** start Records shown **

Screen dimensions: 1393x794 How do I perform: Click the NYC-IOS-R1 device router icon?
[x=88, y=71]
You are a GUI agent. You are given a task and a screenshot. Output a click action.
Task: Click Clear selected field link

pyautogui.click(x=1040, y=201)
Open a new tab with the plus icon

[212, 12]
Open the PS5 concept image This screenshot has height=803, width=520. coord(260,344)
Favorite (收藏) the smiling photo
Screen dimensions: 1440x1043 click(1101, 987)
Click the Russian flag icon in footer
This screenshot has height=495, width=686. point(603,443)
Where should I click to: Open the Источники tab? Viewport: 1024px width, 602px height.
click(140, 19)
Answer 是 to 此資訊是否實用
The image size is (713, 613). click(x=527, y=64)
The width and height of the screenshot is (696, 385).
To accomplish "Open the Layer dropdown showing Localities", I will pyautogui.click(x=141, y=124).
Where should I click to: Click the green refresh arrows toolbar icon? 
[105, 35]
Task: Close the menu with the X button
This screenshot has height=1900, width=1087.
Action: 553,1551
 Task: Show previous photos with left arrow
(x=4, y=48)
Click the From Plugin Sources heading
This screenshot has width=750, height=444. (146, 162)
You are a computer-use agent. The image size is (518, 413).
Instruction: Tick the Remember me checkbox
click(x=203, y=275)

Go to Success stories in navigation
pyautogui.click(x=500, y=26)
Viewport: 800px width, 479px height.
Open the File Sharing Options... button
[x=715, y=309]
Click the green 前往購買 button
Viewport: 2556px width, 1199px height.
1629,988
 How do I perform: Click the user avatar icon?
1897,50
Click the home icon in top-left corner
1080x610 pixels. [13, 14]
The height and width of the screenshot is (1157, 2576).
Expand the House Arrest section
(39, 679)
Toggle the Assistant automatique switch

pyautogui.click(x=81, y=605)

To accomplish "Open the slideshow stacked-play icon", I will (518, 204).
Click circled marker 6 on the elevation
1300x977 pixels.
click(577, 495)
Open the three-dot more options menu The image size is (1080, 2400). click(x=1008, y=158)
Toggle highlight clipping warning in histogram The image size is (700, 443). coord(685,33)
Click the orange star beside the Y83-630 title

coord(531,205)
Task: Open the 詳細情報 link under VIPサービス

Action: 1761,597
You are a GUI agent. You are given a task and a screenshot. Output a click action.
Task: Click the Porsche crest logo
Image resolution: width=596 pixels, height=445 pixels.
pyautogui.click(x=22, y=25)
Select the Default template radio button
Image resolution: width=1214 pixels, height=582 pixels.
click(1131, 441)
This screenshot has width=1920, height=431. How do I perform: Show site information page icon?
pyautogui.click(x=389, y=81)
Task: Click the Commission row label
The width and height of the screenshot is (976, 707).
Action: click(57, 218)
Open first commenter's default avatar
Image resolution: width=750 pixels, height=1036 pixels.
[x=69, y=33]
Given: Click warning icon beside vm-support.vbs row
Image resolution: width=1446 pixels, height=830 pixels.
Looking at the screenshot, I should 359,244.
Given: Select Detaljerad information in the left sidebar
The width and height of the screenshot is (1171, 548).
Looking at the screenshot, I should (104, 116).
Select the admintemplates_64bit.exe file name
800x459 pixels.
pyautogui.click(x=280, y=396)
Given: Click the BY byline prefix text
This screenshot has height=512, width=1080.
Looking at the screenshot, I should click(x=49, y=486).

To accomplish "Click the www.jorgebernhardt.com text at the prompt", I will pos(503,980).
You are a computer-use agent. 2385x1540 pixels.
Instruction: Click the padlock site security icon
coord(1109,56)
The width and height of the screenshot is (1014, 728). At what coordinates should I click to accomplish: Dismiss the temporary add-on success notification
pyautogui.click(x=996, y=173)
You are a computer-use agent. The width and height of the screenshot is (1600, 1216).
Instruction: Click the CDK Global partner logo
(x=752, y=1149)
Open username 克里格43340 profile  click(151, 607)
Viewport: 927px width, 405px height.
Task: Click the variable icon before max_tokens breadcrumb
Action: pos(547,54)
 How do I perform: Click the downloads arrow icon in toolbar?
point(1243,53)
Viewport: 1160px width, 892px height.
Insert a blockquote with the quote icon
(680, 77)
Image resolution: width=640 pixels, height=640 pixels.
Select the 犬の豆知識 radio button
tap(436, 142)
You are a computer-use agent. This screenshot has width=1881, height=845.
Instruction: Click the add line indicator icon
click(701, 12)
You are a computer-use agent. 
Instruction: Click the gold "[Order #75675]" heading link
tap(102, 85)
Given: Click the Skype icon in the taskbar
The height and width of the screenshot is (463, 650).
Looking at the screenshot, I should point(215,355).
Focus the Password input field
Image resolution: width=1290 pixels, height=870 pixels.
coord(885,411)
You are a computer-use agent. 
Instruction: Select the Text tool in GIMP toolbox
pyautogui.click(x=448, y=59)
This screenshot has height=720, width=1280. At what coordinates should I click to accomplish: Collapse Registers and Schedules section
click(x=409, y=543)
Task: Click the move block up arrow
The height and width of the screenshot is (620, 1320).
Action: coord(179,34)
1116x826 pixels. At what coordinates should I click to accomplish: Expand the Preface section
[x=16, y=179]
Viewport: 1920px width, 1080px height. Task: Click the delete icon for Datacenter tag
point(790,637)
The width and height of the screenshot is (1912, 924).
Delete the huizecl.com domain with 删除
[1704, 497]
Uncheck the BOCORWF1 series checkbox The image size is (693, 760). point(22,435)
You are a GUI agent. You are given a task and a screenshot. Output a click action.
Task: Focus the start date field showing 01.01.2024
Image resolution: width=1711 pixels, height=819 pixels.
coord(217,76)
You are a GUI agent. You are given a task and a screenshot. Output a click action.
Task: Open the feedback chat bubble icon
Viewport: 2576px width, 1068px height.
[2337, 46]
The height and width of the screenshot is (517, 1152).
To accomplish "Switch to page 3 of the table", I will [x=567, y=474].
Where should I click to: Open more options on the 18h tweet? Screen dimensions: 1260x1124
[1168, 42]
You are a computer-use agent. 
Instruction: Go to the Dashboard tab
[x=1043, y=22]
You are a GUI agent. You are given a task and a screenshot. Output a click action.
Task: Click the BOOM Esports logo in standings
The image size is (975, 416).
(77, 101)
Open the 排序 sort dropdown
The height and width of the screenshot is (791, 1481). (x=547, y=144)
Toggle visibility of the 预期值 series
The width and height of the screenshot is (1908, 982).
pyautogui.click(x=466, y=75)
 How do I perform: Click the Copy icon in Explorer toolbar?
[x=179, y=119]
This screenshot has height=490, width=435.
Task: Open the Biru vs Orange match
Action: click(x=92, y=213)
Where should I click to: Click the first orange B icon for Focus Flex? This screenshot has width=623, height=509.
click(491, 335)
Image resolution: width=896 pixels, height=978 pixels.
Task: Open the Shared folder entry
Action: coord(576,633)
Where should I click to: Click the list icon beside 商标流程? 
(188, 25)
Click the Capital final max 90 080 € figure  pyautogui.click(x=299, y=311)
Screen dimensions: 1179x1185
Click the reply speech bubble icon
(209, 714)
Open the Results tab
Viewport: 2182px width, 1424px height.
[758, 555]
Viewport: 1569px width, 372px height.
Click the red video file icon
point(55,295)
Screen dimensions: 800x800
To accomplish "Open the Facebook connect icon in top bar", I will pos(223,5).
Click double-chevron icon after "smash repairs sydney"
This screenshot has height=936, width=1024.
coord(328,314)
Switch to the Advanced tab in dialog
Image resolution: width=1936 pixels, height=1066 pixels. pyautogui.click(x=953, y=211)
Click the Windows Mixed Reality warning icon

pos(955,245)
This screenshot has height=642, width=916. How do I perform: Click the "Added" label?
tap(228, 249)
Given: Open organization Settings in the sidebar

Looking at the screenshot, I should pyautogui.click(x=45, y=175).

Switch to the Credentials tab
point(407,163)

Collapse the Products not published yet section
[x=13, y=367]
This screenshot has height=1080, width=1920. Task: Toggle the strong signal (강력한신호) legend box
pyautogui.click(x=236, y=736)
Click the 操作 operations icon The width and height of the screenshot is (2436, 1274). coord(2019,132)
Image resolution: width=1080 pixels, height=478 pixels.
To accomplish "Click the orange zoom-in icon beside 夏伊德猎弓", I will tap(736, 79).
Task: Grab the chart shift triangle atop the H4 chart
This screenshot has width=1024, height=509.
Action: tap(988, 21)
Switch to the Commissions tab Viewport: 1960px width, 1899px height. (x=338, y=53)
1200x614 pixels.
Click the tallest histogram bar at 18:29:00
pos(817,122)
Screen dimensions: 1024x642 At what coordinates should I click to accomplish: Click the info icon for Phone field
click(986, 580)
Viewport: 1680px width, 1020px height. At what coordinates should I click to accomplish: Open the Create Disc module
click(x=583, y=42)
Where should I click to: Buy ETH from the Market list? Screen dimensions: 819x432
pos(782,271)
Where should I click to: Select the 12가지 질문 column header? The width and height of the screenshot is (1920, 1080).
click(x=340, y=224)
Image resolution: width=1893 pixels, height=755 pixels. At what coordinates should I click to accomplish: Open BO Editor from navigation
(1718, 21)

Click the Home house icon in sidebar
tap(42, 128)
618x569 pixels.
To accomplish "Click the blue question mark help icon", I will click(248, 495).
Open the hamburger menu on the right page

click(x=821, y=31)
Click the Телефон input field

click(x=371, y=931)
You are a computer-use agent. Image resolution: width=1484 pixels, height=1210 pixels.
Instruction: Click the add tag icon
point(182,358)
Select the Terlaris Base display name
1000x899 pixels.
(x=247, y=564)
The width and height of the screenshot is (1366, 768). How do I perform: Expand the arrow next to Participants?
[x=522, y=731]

** end Records shown **

Given task>
Please duplicate the stretch of the data from the line that contains "Where should I click to: Open the" through the line that contains "The image size is (713, 613).", keeping every line unchanged.

The output>
Where should I click to: Open the Источники tab? Viewport: 1024px width, 602px height.
click(140, 19)
Answer 是 to 此資訊是否實用
The image size is (713, 613). click(x=527, y=64)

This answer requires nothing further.